Substitute "control" for "button" in the records, starting with the line with "Where should I" and going on through the end of the records, and leave everything else unchanged. Leave the pictures out of your answer.

Entries on finding words and elements:
□ □ □ □ □ □ □

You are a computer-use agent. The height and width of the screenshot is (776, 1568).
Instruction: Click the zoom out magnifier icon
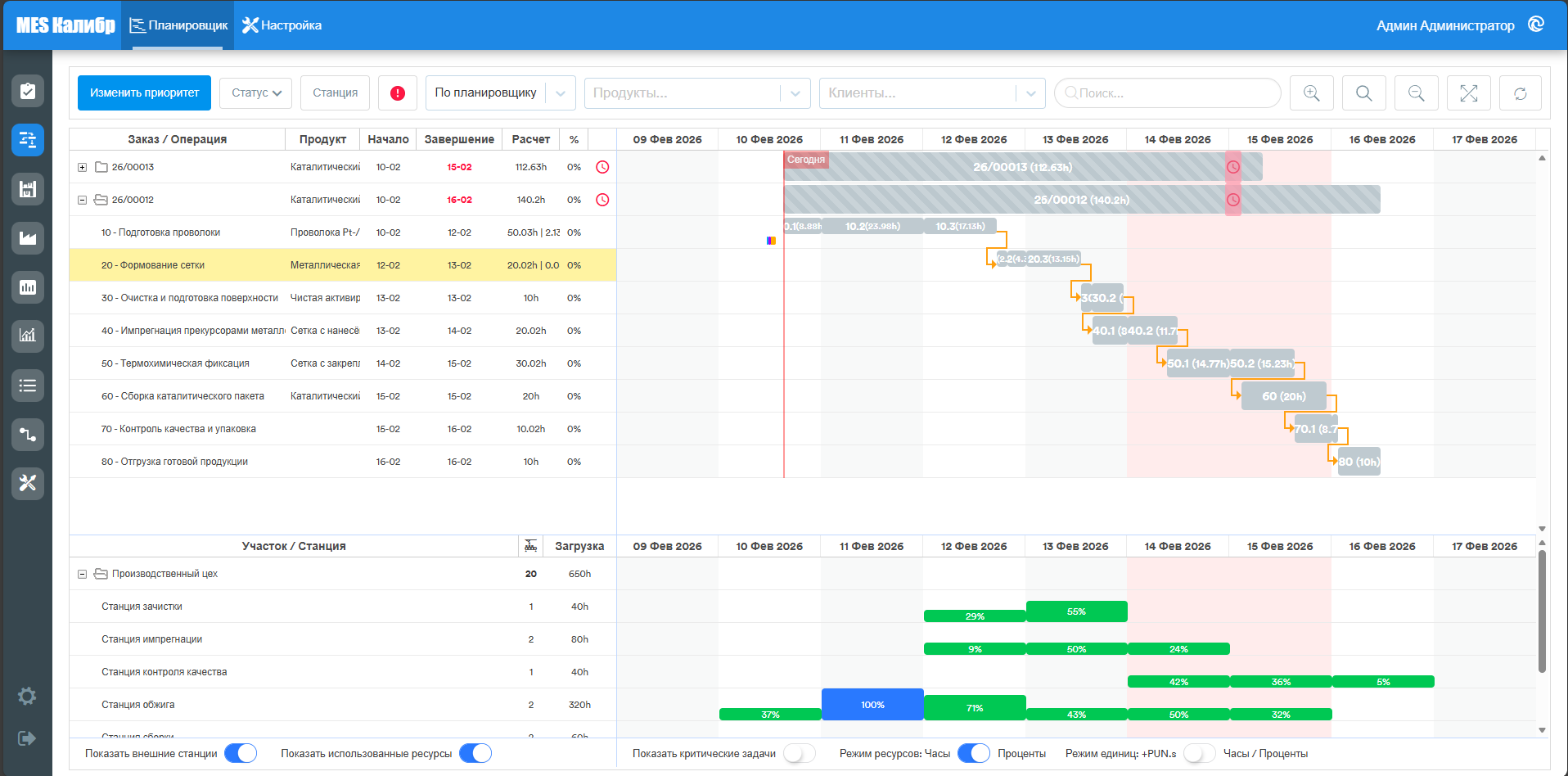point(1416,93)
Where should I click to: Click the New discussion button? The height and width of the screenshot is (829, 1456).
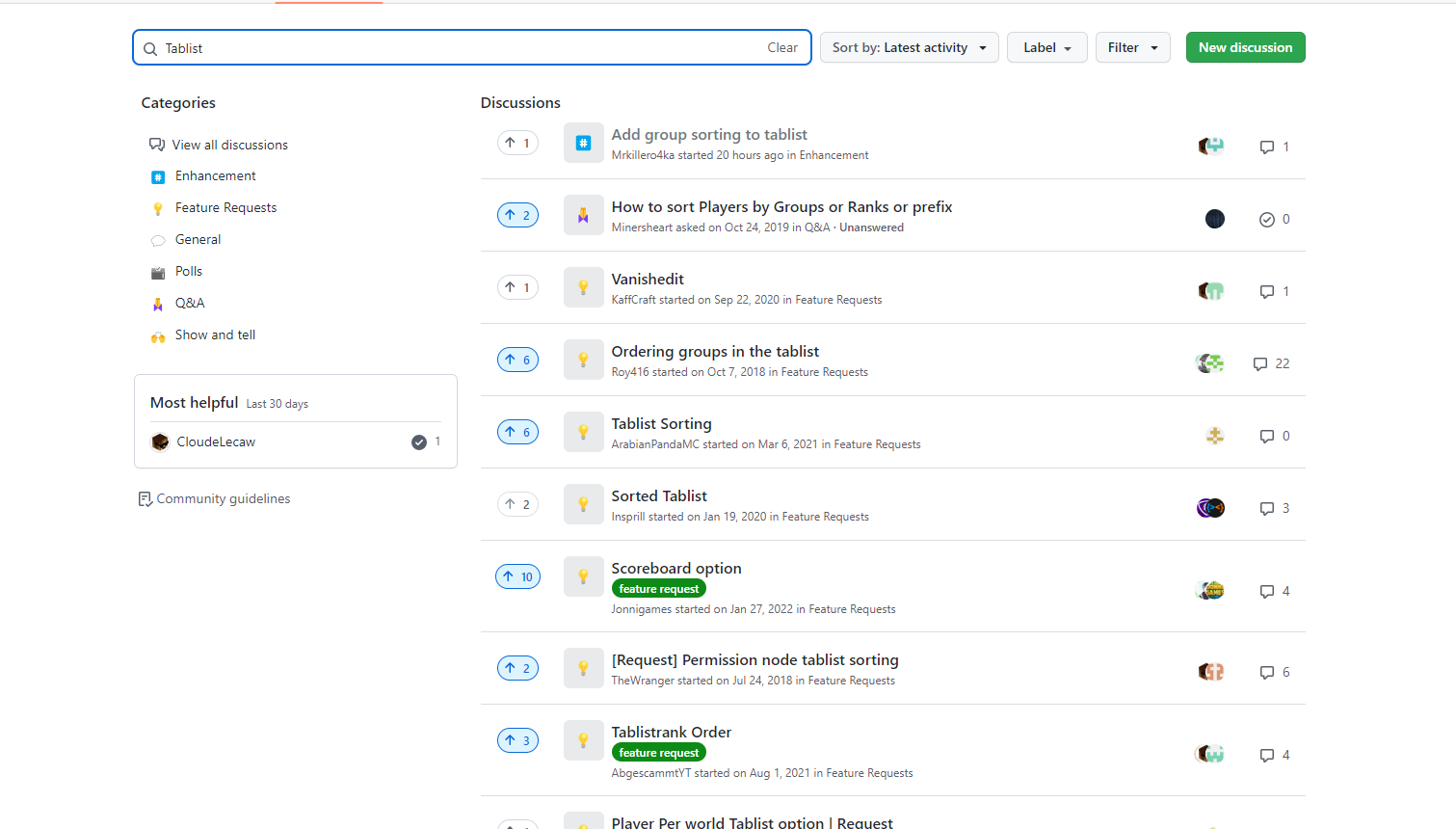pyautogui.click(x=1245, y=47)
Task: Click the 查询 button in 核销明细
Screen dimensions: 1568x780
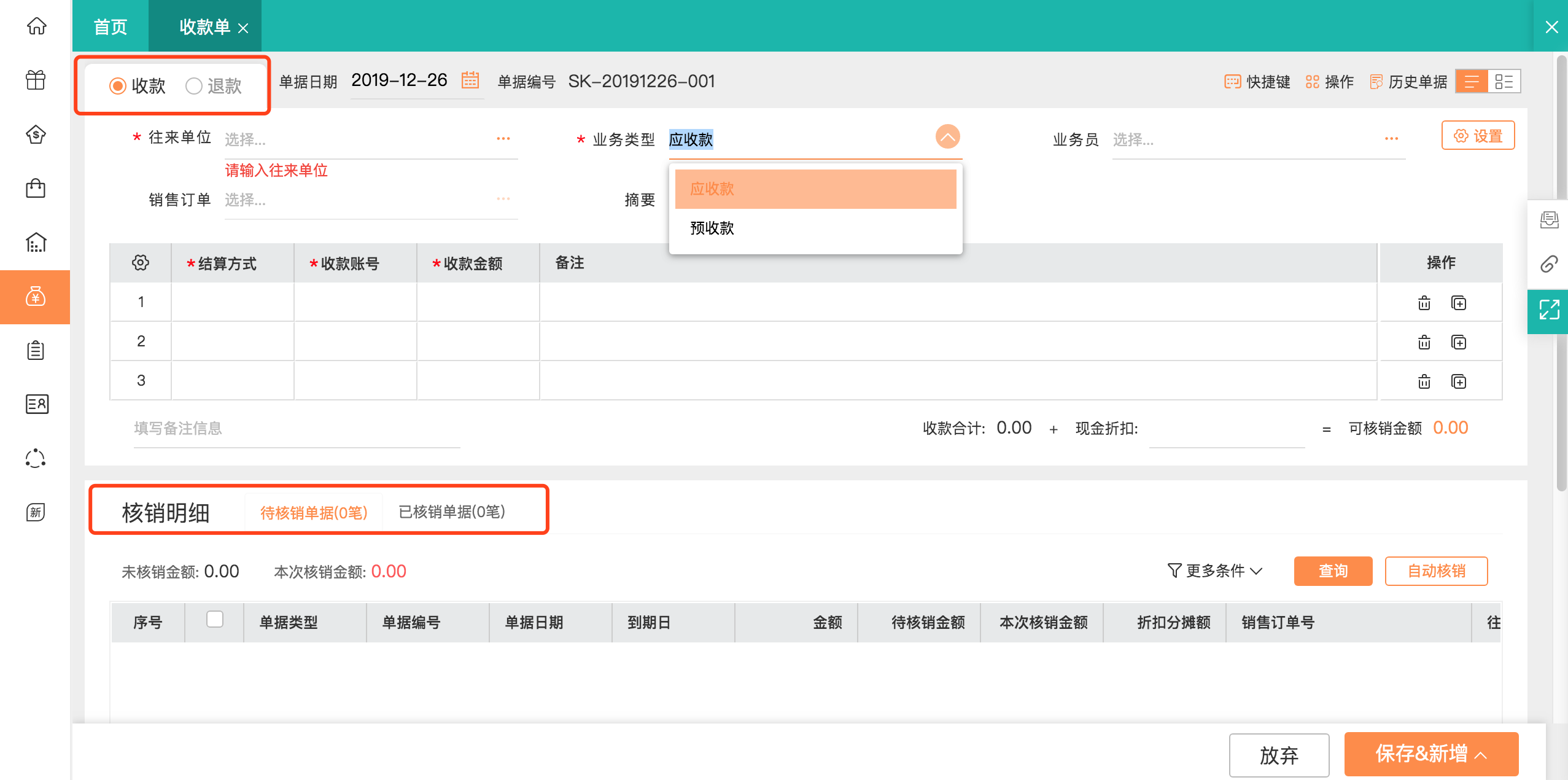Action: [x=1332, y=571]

□ □ □ □ □ □ □

## Full answer
Where should I click to: Click the New discussion control? The height and width of the screenshot is (829, 1456).
pyautogui.click(x=1245, y=47)
Task: Click the 查询 control in 核销明细
Screen dimensions: 1568x780
Action: [x=1332, y=571]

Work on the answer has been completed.